「中央銀行が終わる日」/岩村充

 中央銀行が終わる日: ビットコインと通貨の未来 (新潮選書)
 ◎
 ビットコインの仕組みをはじめ、とにかく一般読者向けにわかりやすく「通貨の仕組み」が解説されている。
 経済学を学んだことがないので、いまいち納得しにくいのが「需要曲線」のグラフ。x軸に流通量、y軸に価値(価格)を取った平面に、「需要」(右下がり)と「供給」(右上がり)の曲線を描いてしまうところ自体が、ちょっとピンとこない。
 別の方向から調べよう。
 

「古道」/藤森栄一

 古道―古代日本人がたどったかもしかみちをさぐる (講談社学術文庫)
 ◎
 在野の考古学者による、古代日本人の移動の足跡をたどる旅。地図を見ながら、本当に歩いてたどってみたくなる。第三章「ルング・ワンダルング」と同じような道迷いを、ちょうど土日の山行で体験してしまった。
 「かもしかみち」も読んでみたい。
 

「ラオスにいったい何があるというんですか?」/村上春樹

 ラオスにいったい何があるというんですか? 紀行文集
 ○
 村上春樹の文体が鼻につく、という人もいるかもしれない、オシャレな紀行文集。

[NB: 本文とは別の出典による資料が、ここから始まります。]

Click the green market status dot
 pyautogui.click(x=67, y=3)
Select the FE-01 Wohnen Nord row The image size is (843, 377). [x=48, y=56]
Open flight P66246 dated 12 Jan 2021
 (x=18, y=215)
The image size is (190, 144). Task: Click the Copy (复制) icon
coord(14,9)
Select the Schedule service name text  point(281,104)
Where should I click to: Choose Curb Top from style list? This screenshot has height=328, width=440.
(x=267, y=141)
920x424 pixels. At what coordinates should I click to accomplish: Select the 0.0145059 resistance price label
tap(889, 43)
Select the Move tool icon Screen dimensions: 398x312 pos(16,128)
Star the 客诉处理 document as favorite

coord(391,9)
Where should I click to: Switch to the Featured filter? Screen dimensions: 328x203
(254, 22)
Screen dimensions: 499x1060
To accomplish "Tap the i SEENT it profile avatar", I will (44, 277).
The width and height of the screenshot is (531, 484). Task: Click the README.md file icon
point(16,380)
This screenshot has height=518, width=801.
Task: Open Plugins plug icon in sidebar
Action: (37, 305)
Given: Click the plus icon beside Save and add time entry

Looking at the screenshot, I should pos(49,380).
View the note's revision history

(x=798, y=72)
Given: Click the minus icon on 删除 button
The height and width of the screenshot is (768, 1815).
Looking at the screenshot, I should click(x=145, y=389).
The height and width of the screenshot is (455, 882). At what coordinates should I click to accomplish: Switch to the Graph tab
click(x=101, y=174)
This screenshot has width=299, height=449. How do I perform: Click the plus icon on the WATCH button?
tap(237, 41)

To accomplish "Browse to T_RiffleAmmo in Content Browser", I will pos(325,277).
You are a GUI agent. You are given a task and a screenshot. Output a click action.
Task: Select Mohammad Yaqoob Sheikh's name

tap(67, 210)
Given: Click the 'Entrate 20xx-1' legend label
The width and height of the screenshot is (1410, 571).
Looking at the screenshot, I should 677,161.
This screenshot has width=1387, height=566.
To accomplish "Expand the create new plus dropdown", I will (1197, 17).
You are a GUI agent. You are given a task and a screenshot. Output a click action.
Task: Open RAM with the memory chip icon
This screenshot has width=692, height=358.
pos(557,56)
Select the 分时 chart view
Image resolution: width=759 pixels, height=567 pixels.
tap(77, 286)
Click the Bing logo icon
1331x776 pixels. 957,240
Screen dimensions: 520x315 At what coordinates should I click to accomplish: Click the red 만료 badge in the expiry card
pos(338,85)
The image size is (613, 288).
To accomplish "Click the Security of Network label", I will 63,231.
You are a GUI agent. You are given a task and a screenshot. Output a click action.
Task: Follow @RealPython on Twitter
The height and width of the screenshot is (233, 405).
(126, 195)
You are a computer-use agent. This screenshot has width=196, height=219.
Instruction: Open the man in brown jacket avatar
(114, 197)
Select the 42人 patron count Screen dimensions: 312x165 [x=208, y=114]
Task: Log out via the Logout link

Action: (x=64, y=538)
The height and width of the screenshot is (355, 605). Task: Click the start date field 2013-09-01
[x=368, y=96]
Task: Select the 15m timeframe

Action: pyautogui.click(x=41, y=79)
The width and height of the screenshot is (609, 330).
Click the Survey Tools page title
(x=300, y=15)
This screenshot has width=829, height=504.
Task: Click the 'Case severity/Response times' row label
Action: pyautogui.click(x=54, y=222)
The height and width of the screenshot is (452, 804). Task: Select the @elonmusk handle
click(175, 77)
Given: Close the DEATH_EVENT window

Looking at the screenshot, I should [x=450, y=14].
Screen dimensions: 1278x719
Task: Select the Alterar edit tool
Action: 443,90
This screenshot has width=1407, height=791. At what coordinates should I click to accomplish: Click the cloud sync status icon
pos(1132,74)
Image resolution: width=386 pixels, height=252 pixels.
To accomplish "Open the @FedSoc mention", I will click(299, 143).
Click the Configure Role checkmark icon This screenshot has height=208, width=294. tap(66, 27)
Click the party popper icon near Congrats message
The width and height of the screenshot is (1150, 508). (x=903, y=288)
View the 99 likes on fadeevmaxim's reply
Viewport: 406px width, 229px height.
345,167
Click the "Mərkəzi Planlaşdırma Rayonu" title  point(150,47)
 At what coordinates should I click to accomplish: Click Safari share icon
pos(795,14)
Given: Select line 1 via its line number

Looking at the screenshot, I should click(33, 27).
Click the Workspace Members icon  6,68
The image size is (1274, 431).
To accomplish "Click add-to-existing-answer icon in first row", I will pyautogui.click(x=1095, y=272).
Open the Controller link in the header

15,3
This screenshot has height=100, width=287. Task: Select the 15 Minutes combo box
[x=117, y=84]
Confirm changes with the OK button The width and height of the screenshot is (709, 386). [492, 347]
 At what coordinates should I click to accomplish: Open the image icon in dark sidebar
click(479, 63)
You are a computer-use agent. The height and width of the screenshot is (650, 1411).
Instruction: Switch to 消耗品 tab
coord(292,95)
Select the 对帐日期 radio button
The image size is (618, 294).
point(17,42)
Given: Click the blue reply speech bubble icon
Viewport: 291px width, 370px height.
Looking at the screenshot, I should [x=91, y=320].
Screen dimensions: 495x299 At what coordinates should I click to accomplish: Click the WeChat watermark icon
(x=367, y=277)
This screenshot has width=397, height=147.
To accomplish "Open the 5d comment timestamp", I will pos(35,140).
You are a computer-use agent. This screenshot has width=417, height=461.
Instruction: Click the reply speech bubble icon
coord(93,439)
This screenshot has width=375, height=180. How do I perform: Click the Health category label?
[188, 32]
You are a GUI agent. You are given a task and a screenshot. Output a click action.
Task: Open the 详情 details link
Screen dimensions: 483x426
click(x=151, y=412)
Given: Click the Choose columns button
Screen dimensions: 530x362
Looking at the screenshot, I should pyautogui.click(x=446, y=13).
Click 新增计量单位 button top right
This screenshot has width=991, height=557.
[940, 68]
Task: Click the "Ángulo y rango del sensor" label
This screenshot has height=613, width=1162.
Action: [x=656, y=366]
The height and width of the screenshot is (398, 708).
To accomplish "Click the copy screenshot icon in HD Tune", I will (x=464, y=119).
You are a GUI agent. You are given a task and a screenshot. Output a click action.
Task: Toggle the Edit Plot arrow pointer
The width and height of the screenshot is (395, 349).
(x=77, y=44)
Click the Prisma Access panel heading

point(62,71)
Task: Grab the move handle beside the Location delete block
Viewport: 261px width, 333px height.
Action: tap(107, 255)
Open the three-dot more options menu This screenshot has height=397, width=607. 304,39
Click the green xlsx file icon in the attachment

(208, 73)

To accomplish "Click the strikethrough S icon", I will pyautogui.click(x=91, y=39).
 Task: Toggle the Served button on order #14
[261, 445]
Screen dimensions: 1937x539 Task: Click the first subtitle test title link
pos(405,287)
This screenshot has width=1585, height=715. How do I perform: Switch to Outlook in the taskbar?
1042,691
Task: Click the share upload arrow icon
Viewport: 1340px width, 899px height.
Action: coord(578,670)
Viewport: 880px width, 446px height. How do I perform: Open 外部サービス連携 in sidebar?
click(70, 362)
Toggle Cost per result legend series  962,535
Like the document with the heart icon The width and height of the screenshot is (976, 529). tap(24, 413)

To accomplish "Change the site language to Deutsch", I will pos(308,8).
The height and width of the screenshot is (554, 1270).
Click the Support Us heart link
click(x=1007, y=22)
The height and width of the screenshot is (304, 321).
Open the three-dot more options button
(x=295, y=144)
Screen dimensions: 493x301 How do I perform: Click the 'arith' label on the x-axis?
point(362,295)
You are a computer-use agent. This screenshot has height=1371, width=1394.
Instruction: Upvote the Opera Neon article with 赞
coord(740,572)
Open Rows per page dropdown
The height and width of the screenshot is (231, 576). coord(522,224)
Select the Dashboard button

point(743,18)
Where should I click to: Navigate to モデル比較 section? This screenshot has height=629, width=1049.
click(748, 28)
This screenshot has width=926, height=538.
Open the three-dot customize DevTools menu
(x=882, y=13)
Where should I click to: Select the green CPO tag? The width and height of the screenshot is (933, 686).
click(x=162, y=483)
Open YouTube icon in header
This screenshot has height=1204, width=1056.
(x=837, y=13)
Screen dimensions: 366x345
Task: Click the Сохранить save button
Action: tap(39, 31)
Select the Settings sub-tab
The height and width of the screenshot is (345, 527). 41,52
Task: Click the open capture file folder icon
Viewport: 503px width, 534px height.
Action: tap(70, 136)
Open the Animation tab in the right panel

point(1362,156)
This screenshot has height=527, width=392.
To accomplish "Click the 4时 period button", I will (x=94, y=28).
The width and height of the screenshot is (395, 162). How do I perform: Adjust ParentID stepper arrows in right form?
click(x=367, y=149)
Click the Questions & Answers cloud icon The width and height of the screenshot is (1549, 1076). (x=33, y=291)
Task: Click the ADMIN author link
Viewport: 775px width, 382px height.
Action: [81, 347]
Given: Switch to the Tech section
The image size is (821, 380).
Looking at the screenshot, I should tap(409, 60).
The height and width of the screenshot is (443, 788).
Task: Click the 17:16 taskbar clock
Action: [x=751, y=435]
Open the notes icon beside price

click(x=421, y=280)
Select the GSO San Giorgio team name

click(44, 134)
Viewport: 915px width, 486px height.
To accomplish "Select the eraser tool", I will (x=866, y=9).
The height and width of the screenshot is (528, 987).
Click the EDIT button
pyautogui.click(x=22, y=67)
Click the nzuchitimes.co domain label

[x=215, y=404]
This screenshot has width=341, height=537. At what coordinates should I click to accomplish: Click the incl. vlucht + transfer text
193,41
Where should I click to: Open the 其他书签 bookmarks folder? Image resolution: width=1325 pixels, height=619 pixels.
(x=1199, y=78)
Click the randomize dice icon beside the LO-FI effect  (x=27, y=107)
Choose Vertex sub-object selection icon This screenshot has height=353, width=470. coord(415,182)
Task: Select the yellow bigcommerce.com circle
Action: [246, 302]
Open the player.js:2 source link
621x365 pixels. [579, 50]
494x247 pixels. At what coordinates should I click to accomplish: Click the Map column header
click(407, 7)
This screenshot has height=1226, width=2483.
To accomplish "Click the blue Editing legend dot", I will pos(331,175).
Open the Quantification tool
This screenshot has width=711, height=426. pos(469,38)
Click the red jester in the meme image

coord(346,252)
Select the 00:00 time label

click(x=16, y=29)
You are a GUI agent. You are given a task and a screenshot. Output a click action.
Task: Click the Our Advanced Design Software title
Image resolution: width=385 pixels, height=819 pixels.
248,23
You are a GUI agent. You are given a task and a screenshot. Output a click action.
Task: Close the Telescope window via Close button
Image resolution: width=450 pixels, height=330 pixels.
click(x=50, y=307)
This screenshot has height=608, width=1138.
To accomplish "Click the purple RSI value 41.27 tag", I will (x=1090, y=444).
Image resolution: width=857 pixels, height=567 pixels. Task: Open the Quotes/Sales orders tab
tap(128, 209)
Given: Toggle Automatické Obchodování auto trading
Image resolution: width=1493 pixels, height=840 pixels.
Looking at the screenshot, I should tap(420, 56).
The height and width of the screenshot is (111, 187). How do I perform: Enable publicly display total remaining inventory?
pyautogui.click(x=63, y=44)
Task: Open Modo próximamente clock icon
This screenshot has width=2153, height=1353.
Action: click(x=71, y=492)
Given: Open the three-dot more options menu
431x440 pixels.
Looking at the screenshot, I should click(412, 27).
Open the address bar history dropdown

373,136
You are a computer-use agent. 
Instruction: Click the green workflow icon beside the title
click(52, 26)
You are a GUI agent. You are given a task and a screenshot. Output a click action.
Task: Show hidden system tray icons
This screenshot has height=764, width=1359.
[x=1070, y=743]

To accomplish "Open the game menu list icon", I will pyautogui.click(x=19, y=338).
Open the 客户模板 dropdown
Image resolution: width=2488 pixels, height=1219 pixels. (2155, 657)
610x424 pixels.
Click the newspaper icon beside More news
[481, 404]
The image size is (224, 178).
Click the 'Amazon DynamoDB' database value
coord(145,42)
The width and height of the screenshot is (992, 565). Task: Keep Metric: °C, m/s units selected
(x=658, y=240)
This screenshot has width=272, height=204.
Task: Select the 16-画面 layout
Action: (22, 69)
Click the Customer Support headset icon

ラオス自体はほんの一部(書くための旅行で訪れたようだ)。
 著者が以前住んでいたという欧米各都市(ボストンとか)への再訪は、ある種の感傷を抱かせる。
 

「がん消滅の罠」/岩木一麻

 【2017年・第15回『このミステリーがすごい!大賞』大賞受賞作】 がん消滅の罠 完全寛解の謎 (『このミス』大賞シリーズ)
 ○
 たしかにすごい謎、見事な伏線、整合性。だけど、読み終えてこのやりきれなさはなんだろう。「グロテスク…」というのが私の感想であった。最先端の医療に対する懐疑心が先入観になってしまっているのか。
 名探偵が登場して謎解きするような爽快さとは無縁の作品。
 

「ええ、政治ですが、それが何か?」/岡田憲治

 ええ、政治ですが、それが何か?――自分のアタマで考える政治学入門
 ◎
 「自分が世界をどうとらえているか」を表明することの意味。奇異な目で見られようが、聞き入れられなかろうが、それでもなお意思を示すこと。それは近代民主主義社会に生きる自由人としての当然の権利であり、むしろ神聖な義務に近いものだと思うわけです。
 

「炭水化物が人類を滅ぼす」/夏井睦

 炭水化物が人類を滅ぼす 糖質制限からみた生命の科学 (光文社新書)
 ◎
 長丁場のランニングで補給に失敗して睡魔に襲われたので読んでみた。吸収の早いエネルギー源=糖質は、眠気を催すのだ。
 生命活動の維持に糖質は必要だが、それは食事の炭水化物でとる必要はない、脂肪酸を分解して「糖新生」が体内で起きるという。
 実際、食事の炭水化物はほぼ朝食だけにしているが、その程度で困ることは起きていない。
 本書は、農耕のはじまりなど人類の歴史についても仮説を提示しているところが面白い。
 

「火花」/又吉直樹

 火花
 ◎
 芥川賞受賞作品。S氏に勧められて読む。
 純粋な感動を味わうとともに、笑いと哲学の近さを思う。

  • 映像化していてこちらも人気(観ていない)だが、この一人称の心理描写は小説ならではなのではないか
  • メールの最後に気のきいた(?)変な短文を添えるのは、雅な人が手紙に一句添えるみたいなもので、芸人にはよくあることなんだろうか(謎)

 

「HTML5プロフェッショナル認定試験レベル1」/大藤幹・NTTソフトウェア株式会社

 HTML5プロフェッショナル認定試験 レベル1 対策テキスト&問題集
 ○
 久々の読書録は問題集かよ!という突っ込みはさておき。
 試験に向けて勉強すると、抜けていた知識がどのへんなのかわかるのがいいですね。要領よく全体が学べるので本書はおすすめではあります。私もこれで合格しましたし。
 ただし、こういった書籍の常ですが、正誤表がサポートサイトにあがっているので、併せて確認しないと間違ったまま覚えてしまうことになります。私は「どう考えても、ここは書籍が間違ってるだろ!」というものを見つけてから確認しましたが、初めから見ておけばよかったです。Kindle版はすでに訂正されてるんでしょうか? わかりませんが。